People who aren’t related by blood, marriage, or adoption can also qualify if they can demonstrate emotional and financial interdependence with the primary tenant. Courts and agencies look at factors like how long the relationship lasted, whether finances were shared, whether they held themselves out as family in public, and whether they formalized the relationship through wills or powers of attorney.16NYC.gov. Application for Succession Instructions The succession application goes to the development’s managing agent and requires documentation including birth or marriage certificates, income affidavits for the relevant co-residency period, and proof that the apartment has been the applicant’s primary home throughout.

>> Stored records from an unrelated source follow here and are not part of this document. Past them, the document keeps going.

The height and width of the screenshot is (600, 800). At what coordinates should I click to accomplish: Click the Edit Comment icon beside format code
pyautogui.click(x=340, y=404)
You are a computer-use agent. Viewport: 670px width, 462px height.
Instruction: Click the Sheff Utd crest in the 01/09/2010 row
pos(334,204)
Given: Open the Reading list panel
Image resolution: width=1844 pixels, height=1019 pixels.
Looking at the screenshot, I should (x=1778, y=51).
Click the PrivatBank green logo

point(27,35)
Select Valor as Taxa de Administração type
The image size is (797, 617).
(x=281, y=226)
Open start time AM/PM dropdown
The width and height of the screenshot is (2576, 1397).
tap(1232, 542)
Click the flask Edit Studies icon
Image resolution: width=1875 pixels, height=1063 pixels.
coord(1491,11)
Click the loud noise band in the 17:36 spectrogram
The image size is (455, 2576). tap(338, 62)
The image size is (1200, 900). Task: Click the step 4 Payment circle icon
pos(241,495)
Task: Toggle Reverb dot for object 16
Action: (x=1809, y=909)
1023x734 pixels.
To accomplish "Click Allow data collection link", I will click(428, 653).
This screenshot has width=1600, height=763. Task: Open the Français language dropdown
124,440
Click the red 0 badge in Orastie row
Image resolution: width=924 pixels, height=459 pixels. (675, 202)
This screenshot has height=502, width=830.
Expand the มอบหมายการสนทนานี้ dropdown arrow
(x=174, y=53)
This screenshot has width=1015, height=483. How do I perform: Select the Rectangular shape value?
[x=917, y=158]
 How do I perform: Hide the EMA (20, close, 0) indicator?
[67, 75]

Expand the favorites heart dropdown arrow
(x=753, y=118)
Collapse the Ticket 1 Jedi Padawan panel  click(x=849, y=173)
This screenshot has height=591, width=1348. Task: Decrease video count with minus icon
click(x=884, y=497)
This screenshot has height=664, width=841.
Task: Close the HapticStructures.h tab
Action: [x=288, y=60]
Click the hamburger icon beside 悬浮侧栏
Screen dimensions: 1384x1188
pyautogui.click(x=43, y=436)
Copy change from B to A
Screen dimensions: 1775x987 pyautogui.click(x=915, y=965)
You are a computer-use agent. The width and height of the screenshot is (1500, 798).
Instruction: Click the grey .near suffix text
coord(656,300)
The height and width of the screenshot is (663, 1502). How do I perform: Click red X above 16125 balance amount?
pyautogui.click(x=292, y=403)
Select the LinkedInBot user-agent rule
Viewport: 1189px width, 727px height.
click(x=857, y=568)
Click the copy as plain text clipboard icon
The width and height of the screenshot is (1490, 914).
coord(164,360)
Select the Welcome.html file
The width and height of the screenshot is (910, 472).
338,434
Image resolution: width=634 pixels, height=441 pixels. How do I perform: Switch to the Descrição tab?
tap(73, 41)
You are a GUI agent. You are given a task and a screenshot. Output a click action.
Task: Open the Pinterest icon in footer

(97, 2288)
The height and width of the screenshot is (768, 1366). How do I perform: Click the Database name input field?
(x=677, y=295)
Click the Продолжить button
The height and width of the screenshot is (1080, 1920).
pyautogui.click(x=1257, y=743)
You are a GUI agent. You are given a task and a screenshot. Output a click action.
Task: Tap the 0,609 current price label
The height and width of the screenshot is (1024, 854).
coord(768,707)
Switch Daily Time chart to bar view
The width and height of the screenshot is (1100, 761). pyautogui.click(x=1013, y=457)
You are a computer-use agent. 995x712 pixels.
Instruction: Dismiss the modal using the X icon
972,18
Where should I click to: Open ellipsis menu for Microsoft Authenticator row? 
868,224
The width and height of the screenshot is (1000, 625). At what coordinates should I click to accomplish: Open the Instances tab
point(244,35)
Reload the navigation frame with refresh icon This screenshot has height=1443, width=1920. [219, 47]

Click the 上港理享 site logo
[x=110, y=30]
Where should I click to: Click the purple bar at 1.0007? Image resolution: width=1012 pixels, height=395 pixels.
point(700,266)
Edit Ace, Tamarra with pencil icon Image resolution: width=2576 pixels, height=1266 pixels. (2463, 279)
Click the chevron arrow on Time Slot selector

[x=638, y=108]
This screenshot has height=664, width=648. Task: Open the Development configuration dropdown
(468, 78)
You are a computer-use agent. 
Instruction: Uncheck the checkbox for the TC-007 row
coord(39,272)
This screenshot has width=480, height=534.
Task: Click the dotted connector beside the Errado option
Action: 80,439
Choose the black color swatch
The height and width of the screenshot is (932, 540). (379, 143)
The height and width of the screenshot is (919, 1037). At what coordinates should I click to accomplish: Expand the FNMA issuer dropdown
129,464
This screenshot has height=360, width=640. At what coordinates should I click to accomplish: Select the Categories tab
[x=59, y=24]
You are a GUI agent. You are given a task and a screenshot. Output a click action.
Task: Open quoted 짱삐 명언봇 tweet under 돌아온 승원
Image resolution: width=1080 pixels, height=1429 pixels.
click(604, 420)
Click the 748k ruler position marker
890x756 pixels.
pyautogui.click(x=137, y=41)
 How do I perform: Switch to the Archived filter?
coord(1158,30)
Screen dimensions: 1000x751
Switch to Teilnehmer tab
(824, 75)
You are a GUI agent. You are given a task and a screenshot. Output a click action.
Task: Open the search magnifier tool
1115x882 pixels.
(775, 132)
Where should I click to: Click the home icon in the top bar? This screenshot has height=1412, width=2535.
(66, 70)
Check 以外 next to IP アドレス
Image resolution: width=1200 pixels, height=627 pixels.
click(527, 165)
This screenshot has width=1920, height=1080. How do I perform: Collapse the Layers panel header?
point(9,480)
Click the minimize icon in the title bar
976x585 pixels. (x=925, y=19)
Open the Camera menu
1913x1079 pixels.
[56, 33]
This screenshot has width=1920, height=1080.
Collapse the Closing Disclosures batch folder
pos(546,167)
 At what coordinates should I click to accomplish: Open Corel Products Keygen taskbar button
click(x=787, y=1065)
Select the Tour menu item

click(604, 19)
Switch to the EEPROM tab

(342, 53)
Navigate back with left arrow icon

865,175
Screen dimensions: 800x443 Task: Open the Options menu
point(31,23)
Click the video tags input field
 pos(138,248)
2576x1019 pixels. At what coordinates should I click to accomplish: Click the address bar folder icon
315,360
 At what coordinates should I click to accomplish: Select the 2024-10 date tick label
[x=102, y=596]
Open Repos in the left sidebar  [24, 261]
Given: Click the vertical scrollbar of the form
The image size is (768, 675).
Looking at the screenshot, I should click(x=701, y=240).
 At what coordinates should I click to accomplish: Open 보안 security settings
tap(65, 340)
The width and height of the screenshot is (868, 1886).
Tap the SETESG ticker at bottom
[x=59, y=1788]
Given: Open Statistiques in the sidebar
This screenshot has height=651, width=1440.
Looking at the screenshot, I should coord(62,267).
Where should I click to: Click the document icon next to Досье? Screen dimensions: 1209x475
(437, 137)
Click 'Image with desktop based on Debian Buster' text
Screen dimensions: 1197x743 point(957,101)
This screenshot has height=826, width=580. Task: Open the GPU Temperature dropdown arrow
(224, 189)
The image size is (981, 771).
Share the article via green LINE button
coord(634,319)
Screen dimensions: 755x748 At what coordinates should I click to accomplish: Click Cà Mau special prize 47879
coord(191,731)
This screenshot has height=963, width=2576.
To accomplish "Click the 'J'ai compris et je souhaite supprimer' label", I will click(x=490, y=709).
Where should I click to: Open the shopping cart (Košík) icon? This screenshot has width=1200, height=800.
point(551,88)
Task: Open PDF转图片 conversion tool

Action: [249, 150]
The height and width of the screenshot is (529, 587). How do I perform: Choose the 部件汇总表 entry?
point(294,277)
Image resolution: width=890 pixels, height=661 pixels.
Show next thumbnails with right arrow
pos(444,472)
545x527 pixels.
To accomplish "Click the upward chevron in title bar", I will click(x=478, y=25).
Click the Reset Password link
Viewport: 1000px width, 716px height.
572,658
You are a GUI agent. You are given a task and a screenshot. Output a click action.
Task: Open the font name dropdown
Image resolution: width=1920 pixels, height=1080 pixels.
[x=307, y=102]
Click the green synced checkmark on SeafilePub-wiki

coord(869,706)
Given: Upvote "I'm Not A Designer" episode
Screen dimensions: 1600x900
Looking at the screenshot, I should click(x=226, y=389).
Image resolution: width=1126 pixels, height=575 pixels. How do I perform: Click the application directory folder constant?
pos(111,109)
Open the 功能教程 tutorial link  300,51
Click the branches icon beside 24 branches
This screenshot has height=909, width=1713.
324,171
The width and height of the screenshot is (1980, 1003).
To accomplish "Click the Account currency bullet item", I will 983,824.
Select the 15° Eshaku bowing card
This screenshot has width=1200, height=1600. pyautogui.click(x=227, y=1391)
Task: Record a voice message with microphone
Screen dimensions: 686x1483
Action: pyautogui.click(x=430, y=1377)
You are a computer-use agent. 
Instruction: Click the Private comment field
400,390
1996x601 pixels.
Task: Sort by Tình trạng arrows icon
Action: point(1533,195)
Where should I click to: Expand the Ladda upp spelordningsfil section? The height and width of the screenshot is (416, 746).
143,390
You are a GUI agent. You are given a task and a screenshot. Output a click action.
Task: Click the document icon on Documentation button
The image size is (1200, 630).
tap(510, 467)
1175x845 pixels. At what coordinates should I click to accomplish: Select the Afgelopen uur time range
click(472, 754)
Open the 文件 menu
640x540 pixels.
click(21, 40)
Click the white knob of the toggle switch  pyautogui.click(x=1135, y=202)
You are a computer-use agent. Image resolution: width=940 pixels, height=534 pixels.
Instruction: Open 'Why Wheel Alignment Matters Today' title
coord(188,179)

Privatization and Dissolution

Mitchell-Lama developments are not permanent. A building’s owners can choose to pay off the government-backed mortgage and leave the program, a process called dissolution or buyout. Under the Private Housing Finance Law, the timeline depends on when the original loan was made. Developments financed before May 1959 may dissolve only after 35 years from the occupancy date, with the commissioner’s consent, and after repaying both the remaining mortgage balance and all accrued property taxes that were exempted over the life of the program.17New York State Senate. New York Private Housing Finance Law 35 – Voluntary Dissolution Developments with loans made after that date can dissolve after 20 years.18Homes and Community Renewal. Mitchell-Lama Buy Out FAQs

For cooperatives, privatization requires a shareholder vote. In NYC HPD-supervised co-ops, the proposed threshold is approval by 80% of total units — a deliberately high bar that earlier stood at two-thirds.19Rules of City of New York. Mitchell-Lama Developments Rule Amendments

The Dissolution Process

Before a building can leave the program, the housing company must file a Notice of Intent with the supervising agency no earlier than 365 days before the planned dissolution date. A public meeting must follow, held between 10 and 20 days after residents receive written notice, and at least 60 days before dissolution. Elected officials representing the district must also be notified. The building cannot pass any of the dissolution costs on to residents through rent increases or assessments.18Homes and Community Renewal. Mitchell-Lama Buy Out FAQs

What Happens to Tenants After Dissolution

Losing Mitchell-Lama status does not necessarily mean losing rent protections. If the building was constructed before January 1, 1974, and is in New York City, Nassau, Westchester, or Rockland counties, it will likely fall under rent stabilization. In that case, your Mitchell-Lama lease converts to a rent stabilization lease with the same rent and expiration date, and future increases follow the local Rent Guidelines Board’s rates.12Homes and Community Renewal. Mitchell-Lama Tenant and Shareholder Information

The initial rent under the new system is whatever you were paying when Mitchell-Lama regulation ended, including any income surcharges. If you were receiving a rental subsidy that gets terminated at dissolution, the owner can only charge what you had been paying out of pocket — they cannot add back the subsidy amount. Charges for air conditioners and garage spaces in place at dissolution carry over into the stabilized rent.12Homes and Community Renewal. Mitchell-Lama Tenant and Shareholder Information Buildings constructed after 1974 outside the covered counties may lose government regulation entirely unless they enter another subsidy program.

Filing Complaints

If you live in an HCR-supervised Mitchell-Lama development and have problems with management, you can file a complaint through HCR’s online complaint form or call the Mitchell-Lama and Housing Authority Complaint Hotline at 866-463-7753. General information is available at 212-480-7343, and language assistance is offered in Spanish, Chinese, Russian, Italian, Haitian Creole, and Korean.20Homes and Community Renewal. Mitchell-Lama Contact and Complaint Information For HPD-supervised developments in New York City, residents should contact HPD directly or the building’s managing agent.